Turkey's president expresses willingness to restore diplomatic ties with Syria

ANKARA, Turkey (AP) — Turkish President Recep Tayyip Erdogan said Friday that there is no obstacle preventing Turkey and Syria from restoring diplomatic ties that were cut off at the start of the Syrian civil war more than a decade ago.

His comments came just days after Syrian President Bashar Assad made similar remarks, indicating a willingness among the two neighboring countries to end tensions and normalize relations.

“There is no reason why (diplomatic ties) should not be established,” Erdogan told reporters.

“In the same way that we kept our relations with Syria alive in the past — we had these meetings with Mr Assad that included family meetings — we cannot say that it will not happen again,” Erdogan said. He was referring to a vacation that the Erdogan and Assad families took in southern Turkey in 2008, before their relationship soured.

During the Syrian conflict, Turkey supported armed opposition groups in the country’s northwest aiming to oust Assad from power. The Syrian government has repeatedly condemned Ankara's control over a territory that it took hold of through several military incursions since 2016 targeting U.S.-backed Kurdish forces that Turkey regards as terrorists.

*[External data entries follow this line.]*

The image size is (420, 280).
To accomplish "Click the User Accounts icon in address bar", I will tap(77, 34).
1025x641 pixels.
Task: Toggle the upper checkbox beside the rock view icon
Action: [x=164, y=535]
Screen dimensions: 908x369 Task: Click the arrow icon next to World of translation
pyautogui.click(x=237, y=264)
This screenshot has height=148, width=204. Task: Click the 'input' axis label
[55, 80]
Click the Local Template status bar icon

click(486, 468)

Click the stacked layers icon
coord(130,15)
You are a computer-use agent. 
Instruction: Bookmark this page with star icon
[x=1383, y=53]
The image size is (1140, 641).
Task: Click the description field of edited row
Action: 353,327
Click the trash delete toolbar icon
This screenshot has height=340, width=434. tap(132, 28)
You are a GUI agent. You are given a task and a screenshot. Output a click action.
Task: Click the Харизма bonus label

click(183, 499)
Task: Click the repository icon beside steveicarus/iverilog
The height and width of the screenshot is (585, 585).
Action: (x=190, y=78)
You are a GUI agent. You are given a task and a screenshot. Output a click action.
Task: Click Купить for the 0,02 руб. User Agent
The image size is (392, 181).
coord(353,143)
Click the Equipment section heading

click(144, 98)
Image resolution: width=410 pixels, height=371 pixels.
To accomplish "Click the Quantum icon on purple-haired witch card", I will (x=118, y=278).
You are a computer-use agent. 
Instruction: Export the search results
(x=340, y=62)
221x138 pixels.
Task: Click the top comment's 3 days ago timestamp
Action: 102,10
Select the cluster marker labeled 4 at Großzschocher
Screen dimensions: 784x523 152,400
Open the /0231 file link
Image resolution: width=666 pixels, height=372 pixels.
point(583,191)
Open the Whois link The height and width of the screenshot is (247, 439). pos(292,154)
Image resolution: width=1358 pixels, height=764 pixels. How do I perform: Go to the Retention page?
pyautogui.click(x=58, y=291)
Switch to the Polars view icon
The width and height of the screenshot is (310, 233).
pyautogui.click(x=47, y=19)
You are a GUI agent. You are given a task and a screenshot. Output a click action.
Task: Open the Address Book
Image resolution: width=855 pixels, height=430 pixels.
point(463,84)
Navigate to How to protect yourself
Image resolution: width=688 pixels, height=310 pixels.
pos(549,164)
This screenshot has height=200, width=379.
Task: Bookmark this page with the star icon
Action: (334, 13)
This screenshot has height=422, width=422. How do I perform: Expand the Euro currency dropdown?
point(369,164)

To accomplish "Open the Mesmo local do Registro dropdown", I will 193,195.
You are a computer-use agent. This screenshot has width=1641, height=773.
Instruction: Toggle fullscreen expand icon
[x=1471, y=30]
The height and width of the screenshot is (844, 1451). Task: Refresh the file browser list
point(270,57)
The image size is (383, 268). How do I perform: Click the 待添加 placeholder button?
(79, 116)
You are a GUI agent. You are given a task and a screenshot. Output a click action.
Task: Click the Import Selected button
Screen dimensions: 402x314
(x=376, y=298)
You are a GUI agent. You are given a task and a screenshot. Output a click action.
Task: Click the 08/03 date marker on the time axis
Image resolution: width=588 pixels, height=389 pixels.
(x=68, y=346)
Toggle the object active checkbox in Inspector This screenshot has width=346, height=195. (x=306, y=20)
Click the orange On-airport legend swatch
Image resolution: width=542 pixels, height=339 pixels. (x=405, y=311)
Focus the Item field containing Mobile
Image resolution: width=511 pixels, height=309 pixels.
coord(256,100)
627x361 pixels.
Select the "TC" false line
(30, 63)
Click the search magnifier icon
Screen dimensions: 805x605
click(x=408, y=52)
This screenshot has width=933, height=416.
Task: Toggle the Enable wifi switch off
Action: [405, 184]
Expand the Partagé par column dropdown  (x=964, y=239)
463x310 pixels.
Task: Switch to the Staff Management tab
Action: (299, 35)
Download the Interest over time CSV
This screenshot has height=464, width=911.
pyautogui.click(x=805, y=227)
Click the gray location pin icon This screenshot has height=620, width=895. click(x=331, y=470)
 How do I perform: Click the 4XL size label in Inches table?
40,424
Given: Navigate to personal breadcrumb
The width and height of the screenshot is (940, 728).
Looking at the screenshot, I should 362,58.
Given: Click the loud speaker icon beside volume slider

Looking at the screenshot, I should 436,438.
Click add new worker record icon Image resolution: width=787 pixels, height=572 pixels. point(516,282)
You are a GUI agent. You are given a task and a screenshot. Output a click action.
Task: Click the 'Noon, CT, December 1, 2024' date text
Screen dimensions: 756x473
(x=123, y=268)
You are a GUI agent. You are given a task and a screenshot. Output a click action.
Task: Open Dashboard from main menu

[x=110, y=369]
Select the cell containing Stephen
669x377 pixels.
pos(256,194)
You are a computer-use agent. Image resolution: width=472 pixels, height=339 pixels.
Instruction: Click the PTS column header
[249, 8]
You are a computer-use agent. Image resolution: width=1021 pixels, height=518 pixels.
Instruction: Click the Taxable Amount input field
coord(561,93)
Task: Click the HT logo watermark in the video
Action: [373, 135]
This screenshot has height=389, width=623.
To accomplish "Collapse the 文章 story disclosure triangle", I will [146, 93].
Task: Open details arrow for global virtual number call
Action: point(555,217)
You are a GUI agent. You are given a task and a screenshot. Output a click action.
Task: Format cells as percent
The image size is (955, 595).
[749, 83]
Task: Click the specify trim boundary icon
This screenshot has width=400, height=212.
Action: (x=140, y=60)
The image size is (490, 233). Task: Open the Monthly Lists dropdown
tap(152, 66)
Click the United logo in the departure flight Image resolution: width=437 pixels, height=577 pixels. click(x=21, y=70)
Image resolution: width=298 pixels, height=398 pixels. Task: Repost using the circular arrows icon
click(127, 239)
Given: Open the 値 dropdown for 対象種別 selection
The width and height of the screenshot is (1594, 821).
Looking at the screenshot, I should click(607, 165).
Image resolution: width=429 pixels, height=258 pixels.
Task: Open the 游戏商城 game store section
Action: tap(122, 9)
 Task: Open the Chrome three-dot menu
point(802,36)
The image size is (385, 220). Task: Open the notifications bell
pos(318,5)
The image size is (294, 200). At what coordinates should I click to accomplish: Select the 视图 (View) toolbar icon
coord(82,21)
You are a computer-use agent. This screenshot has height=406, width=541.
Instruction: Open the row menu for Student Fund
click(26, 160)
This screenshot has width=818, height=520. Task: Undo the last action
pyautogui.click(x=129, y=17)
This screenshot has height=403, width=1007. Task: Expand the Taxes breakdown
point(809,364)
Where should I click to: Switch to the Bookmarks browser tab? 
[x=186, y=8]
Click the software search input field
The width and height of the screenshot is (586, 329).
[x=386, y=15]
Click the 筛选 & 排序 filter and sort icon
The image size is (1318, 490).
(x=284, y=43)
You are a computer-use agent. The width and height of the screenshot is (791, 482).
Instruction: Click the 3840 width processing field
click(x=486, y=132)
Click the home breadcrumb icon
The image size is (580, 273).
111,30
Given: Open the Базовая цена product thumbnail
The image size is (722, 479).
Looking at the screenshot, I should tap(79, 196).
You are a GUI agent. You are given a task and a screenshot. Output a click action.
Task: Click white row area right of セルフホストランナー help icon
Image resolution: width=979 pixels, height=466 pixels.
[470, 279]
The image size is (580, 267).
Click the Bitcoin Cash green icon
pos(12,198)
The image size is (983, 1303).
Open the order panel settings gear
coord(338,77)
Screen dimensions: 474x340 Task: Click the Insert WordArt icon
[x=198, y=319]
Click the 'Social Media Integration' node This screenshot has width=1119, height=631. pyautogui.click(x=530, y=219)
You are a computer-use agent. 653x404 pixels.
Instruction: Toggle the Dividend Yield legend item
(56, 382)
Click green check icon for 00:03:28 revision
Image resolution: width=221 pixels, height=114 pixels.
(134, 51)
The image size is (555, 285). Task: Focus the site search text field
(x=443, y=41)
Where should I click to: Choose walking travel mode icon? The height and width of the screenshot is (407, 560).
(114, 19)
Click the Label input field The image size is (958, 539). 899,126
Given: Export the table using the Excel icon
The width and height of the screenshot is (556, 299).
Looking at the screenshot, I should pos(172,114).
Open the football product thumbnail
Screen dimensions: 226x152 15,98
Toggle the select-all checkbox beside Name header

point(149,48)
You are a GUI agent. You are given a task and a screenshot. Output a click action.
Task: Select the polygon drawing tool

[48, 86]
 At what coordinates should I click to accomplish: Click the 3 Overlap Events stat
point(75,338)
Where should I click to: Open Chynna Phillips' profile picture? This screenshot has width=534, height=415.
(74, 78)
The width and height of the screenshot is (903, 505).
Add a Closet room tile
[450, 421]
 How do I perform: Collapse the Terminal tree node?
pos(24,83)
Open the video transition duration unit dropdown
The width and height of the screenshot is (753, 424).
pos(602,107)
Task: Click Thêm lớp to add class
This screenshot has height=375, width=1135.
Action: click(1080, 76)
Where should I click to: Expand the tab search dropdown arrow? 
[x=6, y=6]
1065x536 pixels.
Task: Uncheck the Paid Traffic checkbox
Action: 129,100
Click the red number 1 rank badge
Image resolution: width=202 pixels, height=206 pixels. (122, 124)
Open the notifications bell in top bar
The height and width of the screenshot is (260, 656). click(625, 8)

On Wednesday, Syrian state media reported that in a meeting with Russian President Vladimir Putin’s special envoy to Syria, Alexander Lavrentiev, Assad “affirmed Syria’s openness to all initiatives related to the relationship between Syria and Turkey, based on the sovereignty of the Syrian state over all its territories on the one hand, and combating all forms of terrorism and its organizations on the other hand.”

The Russian envoy, in turn, said that “the current circumstances seem more suitable than ever for the success of mediations, and that Russia is ready to work to push the negotiations forward, and that the goal is to succeed in restoring relations between Syria and Turkey,” Syrian state-run news agency SANA reported.

Erdogan told reporters that Turkey respects Syria's sovereignty.

“There is no question of us having the aim of interfering in Syria's internal affairs,” Erdogan said. “The people of Syria are our brothers."

Turkey has been trying to mend fences with Syria as the government faces increased pressure at home to repatriate millions of Syrian refugees amid a steep economic downturn and rising anti-refugee sentiment.

Last year, the Turkish and Syrian foreign ministers met in Moscow alongside counterparts from Russia and Iran, marking the highest-level contact between Ankara and Damascus since the start of the Syrian civil war. But those talks and a previous meeting involving the two countries' defense ministers did not bear fruit.

On Friday, hundreds of demonstrators gathered in the opposition-held Syrian city of Idlib and in surrounding areas to protest reports that a key crossing between government-held territory and areas held by Turkish-backed opposition groups in Aleppo province will soon reopen to commercial traffic, for the first time since the beginning of the country’s civil war.

The protesters carried banners saying: “Opening the crossings with the regime is a crime and a betrayal of the blood of the martyrs,” and calling for “opening battles, not crossings.”